Les entreprises du secteur du luxe déploient des trésors d’imagination pour écouler leurs stocks coûte que coûte, malgré une baisse attendue de la demande.
La croissance des ventes de produits de luxe dans le monde pourrait ralentir sévèrement d’ici la fin de l’année 2008, selon une étude du cabinet de conseil en stratégie Bain : + 3 %, soient 175 milliards d’euros de vente, contre + 9 % en 2007. Un autre cabinet d’analyse, basé en Asie, Nomura search, envisage que les ventes reculent de 4% en 2009, et de 3% en 2010. Certains grands magasins américains ont déjà fait état d’un ralentissement de leur chiffre d’affaires par rapport à l’an dernier : Le géant Neiman Marcus accuse pour octobre une baisse de 27% par rapport au même mois en 2007 (281 millions de dollars de profit annoncé le mois dernier) et le prestigieux Saks Fifth Avenue, dont les ventes ont chuté de 16% par rapport à octobre 2007, enregistre en octobre 2008, un bénéfice à la baisse, de 219 millions de dollars.
Selon Jean Noël Kapferer, titulaire de la chaire du management des marques de prestige à HEC Paris « Aux Etats-Unis les sacs ne se vendent plus. Les grands magasins réduisent les prix de moitié ». A l’occasion du « black Friday », le vendredi suivant la fête de Thanksgiving, qui donne le coup d’envoi de la saison commerciale de fin d’année aux Etats-Unis, les grands magasins tels Macy’s ou Target ont pratiqué des rabais importants (jusqu’à 70% de réduction). Il est encore trop tôt pour dire si cette opération a dopé les ventes de produits de luxe, mais les Américains ont dépensé 7,2% de plus que l’an dernier lors de ce week-end d’ouverture de la saison.
Les enseignes de luxe, elles, ont déjà réagi, selon le Wall Street Journal du 17 novembre, qui a constaté des réductions de 8 à 10 % sur la plupart des produits des marques Chanel, Louboutin et Chloé vendus sur le sol américain. LVMH, le numéro un du luxe, a confirmé jeudi 11 décembre qu’il allait baisser ses prix dans ses boutiques Louis Vuitton au Japon de 7%. Selon le groupe français, cette baisse est appliquée pour « s’adapter aux variations monétaires. » Le secteur du luxe est déjà en récession au Japon (-2% en 2007), selon le cabinet Bain, qui anticipe une accélération de cette tendance pour 2008 (-7%).

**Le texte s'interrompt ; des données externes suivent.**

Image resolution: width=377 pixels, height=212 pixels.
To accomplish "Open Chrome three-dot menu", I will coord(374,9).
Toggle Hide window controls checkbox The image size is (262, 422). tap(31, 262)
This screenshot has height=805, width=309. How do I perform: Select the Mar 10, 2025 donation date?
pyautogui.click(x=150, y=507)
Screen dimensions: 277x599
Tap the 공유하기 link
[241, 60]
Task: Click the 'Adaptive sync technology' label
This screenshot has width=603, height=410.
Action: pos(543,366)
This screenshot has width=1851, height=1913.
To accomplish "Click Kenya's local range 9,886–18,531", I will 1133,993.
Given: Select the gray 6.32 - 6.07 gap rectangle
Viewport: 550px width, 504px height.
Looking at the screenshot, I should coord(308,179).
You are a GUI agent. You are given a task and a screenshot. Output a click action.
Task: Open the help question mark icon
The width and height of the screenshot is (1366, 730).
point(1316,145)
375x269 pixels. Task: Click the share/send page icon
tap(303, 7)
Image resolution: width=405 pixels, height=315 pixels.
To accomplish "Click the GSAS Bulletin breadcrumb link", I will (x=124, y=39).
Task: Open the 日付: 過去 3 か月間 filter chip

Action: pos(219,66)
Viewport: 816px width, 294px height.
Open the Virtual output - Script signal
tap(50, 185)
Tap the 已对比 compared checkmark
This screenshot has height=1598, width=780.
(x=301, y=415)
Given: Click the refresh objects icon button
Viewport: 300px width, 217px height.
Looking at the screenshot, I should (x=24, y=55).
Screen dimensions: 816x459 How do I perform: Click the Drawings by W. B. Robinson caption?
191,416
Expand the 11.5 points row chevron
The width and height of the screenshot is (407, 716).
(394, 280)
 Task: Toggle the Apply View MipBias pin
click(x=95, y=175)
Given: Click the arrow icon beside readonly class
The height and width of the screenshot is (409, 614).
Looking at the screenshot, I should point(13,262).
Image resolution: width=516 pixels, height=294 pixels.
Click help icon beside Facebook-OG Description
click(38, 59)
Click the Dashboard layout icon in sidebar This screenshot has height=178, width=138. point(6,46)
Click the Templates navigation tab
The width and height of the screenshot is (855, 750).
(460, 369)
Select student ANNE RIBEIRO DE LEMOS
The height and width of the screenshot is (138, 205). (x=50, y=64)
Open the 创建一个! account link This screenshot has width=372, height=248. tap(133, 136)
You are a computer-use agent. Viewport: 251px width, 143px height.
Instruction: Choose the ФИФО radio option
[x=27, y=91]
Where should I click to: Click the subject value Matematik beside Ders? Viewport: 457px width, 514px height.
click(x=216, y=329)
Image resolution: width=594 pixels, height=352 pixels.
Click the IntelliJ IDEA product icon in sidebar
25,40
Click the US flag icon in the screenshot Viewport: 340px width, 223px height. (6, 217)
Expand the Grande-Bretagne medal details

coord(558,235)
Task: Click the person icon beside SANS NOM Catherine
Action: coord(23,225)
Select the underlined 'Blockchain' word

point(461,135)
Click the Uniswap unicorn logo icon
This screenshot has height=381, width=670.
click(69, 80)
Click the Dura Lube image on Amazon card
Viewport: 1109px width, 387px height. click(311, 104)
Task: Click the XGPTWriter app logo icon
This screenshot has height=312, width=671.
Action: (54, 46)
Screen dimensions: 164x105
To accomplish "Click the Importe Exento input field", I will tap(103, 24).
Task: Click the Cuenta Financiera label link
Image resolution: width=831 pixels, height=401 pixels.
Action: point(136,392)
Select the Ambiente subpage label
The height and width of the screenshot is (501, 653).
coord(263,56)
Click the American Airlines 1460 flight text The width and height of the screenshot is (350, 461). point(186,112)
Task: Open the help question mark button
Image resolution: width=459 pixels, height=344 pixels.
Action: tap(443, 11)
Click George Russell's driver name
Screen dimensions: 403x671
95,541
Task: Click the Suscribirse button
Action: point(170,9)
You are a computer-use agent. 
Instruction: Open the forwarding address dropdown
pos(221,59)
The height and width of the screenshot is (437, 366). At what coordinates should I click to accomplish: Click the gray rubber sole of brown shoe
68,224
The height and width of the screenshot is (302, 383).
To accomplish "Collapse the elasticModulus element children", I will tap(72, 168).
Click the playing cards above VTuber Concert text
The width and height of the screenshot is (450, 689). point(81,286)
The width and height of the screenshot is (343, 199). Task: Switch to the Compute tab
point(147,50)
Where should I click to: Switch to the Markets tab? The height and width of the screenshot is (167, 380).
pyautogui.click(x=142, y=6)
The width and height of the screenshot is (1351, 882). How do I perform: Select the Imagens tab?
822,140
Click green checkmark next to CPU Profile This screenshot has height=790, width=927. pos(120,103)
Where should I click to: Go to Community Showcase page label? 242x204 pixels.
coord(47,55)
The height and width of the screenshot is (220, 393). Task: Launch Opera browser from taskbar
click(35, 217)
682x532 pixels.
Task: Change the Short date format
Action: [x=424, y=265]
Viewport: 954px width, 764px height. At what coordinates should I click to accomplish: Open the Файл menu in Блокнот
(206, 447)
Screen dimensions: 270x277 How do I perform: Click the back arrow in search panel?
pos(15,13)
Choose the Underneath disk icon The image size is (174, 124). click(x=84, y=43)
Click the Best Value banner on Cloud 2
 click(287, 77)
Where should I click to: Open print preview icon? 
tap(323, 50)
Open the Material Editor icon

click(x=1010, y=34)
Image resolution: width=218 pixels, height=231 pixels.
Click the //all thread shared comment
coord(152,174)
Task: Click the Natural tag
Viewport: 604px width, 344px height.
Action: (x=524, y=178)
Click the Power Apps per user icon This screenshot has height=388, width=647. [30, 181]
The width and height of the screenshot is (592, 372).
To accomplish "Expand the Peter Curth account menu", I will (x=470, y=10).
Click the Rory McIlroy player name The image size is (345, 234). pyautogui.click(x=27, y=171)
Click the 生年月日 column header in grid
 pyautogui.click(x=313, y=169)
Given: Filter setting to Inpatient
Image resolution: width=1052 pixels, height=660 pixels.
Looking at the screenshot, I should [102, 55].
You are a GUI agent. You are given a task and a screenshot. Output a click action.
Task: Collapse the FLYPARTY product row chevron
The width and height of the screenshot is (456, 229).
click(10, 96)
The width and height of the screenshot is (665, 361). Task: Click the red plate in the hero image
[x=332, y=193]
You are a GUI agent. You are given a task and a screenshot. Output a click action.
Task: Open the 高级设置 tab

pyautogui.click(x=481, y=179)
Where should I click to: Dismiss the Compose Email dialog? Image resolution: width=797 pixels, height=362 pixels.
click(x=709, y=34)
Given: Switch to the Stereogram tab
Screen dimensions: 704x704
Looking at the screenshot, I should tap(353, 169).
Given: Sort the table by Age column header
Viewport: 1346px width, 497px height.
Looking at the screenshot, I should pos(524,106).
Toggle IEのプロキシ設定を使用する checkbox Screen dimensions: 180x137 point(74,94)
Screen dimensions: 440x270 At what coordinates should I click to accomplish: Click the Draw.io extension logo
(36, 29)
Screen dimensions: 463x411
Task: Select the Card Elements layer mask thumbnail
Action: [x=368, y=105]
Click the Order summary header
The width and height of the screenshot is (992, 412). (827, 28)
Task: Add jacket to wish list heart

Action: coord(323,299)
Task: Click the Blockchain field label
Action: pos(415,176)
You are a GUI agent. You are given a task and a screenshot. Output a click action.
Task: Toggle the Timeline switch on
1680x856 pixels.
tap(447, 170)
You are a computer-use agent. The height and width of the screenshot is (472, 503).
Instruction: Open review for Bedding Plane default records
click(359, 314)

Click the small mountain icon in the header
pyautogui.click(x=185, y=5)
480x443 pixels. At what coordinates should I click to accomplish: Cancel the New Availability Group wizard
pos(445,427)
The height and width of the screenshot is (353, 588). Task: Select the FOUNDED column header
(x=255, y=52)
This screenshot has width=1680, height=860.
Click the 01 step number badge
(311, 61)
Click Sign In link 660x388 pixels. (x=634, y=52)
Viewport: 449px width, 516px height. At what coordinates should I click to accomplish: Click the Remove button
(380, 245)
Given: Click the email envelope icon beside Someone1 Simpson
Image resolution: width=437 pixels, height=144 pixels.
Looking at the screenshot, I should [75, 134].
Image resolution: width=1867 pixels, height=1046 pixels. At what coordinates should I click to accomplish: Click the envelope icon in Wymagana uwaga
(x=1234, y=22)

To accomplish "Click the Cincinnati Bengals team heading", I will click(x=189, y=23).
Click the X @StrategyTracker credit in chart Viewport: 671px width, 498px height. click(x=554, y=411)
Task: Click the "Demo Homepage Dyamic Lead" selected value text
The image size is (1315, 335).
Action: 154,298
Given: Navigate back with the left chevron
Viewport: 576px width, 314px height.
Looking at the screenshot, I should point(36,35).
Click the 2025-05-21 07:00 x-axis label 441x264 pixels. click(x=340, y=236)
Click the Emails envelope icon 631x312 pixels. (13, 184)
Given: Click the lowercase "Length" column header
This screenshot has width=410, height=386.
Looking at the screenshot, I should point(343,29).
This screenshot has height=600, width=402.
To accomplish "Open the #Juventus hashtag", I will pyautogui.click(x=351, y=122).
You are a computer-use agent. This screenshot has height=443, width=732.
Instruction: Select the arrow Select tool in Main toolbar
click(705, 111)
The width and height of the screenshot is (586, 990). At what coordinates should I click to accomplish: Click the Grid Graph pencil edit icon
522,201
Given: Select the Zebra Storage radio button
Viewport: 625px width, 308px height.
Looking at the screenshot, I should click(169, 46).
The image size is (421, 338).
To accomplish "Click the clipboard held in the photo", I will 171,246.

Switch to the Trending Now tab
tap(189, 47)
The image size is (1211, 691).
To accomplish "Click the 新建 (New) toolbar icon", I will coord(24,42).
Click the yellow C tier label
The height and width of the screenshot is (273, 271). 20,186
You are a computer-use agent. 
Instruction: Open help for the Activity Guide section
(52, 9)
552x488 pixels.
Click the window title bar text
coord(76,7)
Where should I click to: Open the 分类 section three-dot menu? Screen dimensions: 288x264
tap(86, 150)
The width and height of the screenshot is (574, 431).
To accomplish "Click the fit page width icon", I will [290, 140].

Eviter d’avoir recours au déstockage
Toujours selon Bain, le marché du luxe en Europe devrait voir sa croissance divisée par deux en 2008 (5% contre 10 % en 2007). Anticipant ce ralentissement, les marques de luxe se tournent en France vers les sites de vente en ligne ou vers des centres de distribution spécialisés pour écouler leurs collections passées, et éviter d’avoir recours au déstockage.
A Marne la Vallée, à une demi-heure de Paris, le consommateur déambule au milieu des 85 boutiques de marques de luxe de Vallée village. Les marques comme Christian Lacroix, Jimmy Choo ou Céline vendent ici leurs collections des années précédentes avec une remise de 33 à 70%. Elles supervisent tout, du design de la boutique au recrutement du personnel. Ainsi, elles gardent le contrôle de leur image. Elles fixent elles-mêmes les prix, sur lesquels elles continuent de percevoir un pourcentage.
Les marques de luxe sollicitent des sites Internet comme vente-privee.com et Brandalley pour réaliser des ventes en ligne à prix réduits. Elles tiennent cependant à garder le contrôle de leur image. C’est pourquoi le site Brandalley dispose d’une interface dédiée exclusivement aux marques de luxe : annasand.com.
Le site vente-privée.com a organisé une vente de pièces Mauboussin le 7 janvier dernier. Quant au site Brandalley, il a vendu le 3 décembre mille diamants, tous proposés sous scellé, expertisés et certifiés par l’Institut International de Gemmologie d’Anvers. Il ouvre le 15 une vente de caviar, de foie gras et de champagne.
Une marque de luxe ne se compromet elle pas à vendre moins cher ? Absolument pas, répond Robert Duffy, directeur du studio de création et cofondateur de la société Marc Jacobs dans une interview au journal Le Monde daté du 3 novembre. « Les choses n’ont pas besoin d’être chères pour appartenir au monde du luxe ». « L’accueil en magasin est un luxe qu’il faut démocratiser : nos clients à un euro (qui achètent des articles à un euro ndlr) reçoivent le même sourire et le même sac enrubanné que les autres. » Le prestige d’une marque de luxe ne dépend pas de son chiffre d’affaires, en somme.